Wall Street veteran Sam Stovall is warning stock investors the longest bull market on record will end with an epic meltdown.
According to the CFRA chief investment strategist, it’s a side effect of an unprecedented business cycle.
“Three conditions: Very long, very high, very expensive,” Stovall said Tuesday on CNBC’s “Futures Now.” “History would imply that be careful because now we’re likely to fall into a very deep bear market when it does finally hit with the average decline being close to 40 percent plus.”
His latest thoughts came as the Dow was hitting record highs. The blue chip index is now up more than 8 percent this year. The S&P 500 is performing a tad better — up more than 9 percent for 2018.
Since the bull market began on March 9, 2009, the Dow and S&P 500 have soared more than 300 percent each. For now, Stovall doesn’t see any near-term signs that the win streak is about to end.
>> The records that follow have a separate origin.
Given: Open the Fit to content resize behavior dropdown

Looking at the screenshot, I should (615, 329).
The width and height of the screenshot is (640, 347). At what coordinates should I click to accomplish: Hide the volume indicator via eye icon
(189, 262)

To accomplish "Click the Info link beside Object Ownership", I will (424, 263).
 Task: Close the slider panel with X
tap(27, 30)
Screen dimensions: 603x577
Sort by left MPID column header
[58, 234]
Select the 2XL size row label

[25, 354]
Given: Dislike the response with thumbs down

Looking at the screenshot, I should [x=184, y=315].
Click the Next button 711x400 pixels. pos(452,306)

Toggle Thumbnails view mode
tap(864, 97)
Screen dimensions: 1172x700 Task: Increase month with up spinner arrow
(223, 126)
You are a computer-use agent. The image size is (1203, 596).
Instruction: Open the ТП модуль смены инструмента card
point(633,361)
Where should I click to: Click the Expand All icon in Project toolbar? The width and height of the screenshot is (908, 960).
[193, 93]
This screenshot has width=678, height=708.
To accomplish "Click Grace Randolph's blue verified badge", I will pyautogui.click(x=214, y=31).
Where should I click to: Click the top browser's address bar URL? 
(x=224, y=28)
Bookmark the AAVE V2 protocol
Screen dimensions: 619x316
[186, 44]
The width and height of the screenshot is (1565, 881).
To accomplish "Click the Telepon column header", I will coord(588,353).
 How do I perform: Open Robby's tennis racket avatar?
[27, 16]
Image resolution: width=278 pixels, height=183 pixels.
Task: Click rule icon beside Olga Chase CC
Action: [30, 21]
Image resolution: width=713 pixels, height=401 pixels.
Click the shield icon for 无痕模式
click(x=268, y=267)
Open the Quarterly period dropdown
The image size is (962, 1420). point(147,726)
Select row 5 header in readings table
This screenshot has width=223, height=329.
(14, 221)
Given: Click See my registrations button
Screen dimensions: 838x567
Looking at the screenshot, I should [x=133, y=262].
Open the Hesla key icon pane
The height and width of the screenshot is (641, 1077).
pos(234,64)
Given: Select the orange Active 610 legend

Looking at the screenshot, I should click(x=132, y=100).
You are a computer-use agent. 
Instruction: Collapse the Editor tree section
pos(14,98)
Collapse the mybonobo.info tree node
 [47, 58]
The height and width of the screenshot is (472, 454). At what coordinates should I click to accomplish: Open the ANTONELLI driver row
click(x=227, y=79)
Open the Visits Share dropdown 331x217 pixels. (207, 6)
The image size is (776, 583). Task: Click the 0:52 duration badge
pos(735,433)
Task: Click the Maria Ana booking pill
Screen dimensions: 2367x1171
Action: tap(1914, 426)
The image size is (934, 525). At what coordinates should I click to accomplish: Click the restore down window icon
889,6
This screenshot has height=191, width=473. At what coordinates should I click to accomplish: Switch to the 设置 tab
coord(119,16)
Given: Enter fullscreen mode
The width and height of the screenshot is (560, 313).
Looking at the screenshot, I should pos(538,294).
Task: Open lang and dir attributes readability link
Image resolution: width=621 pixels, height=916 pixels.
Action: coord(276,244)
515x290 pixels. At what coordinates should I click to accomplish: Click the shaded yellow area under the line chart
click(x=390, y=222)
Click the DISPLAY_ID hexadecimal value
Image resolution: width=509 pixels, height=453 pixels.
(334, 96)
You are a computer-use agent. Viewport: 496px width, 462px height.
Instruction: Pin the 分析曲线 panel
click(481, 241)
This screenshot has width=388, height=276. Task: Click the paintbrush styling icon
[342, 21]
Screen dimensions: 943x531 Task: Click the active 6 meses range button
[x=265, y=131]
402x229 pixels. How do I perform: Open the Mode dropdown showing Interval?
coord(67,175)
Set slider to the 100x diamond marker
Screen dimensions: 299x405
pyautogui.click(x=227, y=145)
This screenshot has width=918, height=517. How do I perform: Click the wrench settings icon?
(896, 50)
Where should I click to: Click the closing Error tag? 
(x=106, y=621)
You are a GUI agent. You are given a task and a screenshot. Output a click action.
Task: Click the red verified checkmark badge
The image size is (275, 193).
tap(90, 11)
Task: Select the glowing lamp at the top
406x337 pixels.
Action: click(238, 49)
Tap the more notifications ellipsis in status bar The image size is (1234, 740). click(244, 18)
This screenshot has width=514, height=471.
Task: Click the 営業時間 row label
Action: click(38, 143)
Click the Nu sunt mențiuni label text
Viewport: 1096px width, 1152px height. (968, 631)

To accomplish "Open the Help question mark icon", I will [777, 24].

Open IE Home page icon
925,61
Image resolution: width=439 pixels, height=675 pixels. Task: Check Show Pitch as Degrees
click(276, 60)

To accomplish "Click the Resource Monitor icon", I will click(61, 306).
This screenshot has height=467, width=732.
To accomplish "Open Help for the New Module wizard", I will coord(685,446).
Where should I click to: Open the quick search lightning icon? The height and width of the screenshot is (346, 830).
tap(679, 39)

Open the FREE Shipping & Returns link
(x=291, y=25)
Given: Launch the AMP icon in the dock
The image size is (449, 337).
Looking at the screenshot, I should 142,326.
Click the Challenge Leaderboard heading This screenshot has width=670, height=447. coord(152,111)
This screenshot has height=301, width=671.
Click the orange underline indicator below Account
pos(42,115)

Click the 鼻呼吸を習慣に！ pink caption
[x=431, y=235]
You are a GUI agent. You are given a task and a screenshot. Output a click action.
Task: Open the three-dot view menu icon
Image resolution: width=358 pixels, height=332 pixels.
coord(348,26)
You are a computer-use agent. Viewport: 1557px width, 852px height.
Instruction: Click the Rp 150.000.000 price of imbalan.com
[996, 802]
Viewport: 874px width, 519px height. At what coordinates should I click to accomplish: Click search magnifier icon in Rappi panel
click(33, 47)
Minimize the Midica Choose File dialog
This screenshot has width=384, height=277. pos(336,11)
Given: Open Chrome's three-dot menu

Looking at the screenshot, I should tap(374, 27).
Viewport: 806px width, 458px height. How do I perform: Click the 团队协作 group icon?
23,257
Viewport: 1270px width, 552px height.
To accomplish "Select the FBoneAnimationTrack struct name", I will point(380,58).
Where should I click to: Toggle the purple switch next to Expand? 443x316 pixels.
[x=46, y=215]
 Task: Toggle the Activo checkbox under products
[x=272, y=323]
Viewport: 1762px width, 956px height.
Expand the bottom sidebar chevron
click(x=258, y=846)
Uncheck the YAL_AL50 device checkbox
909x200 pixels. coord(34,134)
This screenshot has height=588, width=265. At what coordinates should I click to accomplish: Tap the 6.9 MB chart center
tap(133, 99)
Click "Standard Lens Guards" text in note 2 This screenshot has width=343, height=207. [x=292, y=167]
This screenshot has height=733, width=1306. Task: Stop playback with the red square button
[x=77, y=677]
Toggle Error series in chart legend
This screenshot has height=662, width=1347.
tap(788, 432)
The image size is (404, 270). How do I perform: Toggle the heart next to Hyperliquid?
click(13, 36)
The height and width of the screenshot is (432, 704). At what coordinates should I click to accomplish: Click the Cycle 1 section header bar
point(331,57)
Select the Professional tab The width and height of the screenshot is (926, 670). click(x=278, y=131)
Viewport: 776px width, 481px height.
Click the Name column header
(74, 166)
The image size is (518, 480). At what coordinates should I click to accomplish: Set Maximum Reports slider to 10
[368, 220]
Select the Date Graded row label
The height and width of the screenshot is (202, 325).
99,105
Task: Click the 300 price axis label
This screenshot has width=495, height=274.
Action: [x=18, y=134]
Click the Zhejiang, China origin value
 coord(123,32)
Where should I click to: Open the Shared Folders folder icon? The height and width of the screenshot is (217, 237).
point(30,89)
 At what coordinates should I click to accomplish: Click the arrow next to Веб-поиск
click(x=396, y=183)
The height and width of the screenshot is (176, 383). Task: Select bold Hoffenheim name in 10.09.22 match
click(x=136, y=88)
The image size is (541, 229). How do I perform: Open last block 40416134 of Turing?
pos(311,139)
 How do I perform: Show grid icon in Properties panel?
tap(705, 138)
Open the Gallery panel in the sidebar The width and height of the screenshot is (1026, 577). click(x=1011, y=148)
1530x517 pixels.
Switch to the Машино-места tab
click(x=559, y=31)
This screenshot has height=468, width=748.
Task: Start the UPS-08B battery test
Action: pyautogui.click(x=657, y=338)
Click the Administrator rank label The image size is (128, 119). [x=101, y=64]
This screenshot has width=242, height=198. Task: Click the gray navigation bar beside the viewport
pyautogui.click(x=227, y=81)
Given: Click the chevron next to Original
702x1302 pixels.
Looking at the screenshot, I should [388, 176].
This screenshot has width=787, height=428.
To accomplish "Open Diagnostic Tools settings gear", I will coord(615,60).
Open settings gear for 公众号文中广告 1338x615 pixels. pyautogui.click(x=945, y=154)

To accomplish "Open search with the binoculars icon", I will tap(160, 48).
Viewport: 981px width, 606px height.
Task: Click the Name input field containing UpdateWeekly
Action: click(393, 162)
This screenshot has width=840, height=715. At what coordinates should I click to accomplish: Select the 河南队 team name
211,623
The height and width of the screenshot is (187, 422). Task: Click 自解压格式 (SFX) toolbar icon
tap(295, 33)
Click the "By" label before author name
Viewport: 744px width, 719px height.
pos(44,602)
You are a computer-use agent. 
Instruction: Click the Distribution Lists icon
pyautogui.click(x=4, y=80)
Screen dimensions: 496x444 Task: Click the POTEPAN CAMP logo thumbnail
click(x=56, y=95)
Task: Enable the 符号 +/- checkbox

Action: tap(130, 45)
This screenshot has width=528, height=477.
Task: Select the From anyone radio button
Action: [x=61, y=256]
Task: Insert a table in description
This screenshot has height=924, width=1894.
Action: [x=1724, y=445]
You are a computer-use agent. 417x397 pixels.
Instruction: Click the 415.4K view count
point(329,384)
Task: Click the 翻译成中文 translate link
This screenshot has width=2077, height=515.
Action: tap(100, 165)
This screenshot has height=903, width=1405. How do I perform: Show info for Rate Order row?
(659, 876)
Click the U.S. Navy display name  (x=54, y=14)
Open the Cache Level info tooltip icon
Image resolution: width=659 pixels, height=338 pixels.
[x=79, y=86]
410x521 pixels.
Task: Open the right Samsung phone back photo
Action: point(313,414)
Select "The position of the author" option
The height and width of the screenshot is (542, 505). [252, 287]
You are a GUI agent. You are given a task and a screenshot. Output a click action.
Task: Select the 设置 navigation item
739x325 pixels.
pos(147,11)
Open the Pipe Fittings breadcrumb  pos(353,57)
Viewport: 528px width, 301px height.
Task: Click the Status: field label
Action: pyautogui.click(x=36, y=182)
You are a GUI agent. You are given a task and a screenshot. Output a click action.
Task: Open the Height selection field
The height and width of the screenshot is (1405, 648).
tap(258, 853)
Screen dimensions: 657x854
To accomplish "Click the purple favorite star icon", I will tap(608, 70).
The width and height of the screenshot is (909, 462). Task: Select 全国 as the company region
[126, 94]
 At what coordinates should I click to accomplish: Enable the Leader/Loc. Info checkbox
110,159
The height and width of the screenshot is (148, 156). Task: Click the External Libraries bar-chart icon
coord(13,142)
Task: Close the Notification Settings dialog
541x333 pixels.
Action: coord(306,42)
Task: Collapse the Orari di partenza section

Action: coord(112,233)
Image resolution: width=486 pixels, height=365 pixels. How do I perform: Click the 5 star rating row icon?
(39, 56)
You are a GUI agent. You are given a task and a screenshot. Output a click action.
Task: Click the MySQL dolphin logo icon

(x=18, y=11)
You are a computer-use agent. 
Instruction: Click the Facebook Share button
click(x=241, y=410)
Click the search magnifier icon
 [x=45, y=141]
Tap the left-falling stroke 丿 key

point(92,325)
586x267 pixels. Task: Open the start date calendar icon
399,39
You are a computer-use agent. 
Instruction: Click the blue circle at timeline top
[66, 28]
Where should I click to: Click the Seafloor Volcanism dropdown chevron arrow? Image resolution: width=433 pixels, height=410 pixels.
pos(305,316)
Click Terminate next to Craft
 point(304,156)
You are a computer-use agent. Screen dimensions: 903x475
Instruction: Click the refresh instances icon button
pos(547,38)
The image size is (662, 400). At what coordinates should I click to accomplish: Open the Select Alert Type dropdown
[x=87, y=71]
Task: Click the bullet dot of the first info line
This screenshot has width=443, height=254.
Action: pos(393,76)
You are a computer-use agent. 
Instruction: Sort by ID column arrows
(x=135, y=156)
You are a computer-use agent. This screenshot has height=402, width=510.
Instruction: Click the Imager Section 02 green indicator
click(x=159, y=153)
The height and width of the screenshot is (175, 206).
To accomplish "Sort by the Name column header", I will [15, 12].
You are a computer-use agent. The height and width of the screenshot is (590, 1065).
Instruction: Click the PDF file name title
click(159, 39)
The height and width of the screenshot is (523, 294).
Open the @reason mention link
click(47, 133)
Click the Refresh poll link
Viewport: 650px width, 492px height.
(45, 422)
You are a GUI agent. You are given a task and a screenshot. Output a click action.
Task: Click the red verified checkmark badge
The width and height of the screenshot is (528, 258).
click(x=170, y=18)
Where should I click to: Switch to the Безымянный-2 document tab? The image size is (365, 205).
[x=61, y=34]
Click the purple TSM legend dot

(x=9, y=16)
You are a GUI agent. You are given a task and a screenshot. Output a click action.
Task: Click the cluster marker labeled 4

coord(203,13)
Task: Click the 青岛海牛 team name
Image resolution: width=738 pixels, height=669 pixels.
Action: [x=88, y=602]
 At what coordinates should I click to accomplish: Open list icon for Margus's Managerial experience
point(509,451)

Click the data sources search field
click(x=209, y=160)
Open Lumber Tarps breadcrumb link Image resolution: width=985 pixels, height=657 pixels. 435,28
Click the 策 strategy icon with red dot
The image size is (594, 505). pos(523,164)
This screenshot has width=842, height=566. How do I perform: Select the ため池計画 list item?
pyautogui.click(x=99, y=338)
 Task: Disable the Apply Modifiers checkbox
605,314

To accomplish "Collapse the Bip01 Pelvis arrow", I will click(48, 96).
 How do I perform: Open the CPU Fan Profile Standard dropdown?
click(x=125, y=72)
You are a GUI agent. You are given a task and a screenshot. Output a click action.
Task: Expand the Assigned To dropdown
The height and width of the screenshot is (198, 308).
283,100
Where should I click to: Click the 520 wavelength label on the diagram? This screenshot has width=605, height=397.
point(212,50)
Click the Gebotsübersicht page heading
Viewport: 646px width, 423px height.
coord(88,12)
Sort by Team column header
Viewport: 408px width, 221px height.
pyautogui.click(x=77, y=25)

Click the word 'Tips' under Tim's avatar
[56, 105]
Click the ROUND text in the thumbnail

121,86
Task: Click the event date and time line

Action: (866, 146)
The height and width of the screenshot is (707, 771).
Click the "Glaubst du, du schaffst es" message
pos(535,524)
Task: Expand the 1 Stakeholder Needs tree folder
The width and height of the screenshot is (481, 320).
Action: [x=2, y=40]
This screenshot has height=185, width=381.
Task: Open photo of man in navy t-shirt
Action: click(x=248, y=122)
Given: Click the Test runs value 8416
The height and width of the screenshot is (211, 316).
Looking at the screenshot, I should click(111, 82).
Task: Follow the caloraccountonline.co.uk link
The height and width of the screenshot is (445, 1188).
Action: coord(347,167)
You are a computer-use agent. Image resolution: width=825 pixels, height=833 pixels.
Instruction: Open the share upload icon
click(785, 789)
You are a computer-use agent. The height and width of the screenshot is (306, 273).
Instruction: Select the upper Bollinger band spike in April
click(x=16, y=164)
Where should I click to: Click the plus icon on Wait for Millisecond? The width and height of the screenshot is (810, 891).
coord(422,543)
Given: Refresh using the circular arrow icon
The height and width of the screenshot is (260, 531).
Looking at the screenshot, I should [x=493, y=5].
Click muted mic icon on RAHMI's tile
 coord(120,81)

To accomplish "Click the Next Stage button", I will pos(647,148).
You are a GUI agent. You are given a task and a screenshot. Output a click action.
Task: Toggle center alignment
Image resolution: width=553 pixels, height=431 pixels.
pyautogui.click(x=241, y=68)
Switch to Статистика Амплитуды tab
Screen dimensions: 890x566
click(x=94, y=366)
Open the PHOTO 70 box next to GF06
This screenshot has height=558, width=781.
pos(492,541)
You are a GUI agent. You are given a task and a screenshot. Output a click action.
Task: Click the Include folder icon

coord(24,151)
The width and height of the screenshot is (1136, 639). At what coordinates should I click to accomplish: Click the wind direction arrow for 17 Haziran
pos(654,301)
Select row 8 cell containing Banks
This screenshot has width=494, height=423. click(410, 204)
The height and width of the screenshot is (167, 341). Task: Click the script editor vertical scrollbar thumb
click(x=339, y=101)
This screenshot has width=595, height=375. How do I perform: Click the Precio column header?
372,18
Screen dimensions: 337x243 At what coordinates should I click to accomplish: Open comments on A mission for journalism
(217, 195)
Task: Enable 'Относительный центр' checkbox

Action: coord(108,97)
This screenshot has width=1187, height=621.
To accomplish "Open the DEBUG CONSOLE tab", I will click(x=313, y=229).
He remains confident stocks will see a fresh string of new highs in the final months of the year. Referring to history as a guide, Stovall noted that the fourth quarter is pretty strong during midterm election years, and seasonality points to more gains. He believes it will be easy for the S&P to grab another 80 points and break above 3,000 by year-end.
However, 2019 may be where the troubles begin.
“A lot of the euphoria, a lot of the optimism, is already built into share prices,” he said. “How much more [in earnings] can companies deliver? Expectations are for a 22 percent gain for the entire calendar year 2018. Then it slips to a 10 percent gain in 2019. Those optimistic numbers are already built into the market.”
Despite his subdued bullishness going into next year, his rolling S&P 500 12-month target is 3,100, about a 6 percent gain from current levels. His forecast is based on the idea that economic conditions don’t suggest a recession will hit in that time frame.
“Nobody knows for sure when the music will actually stop,” Stovall said. “But I think it’s just a matter of time.”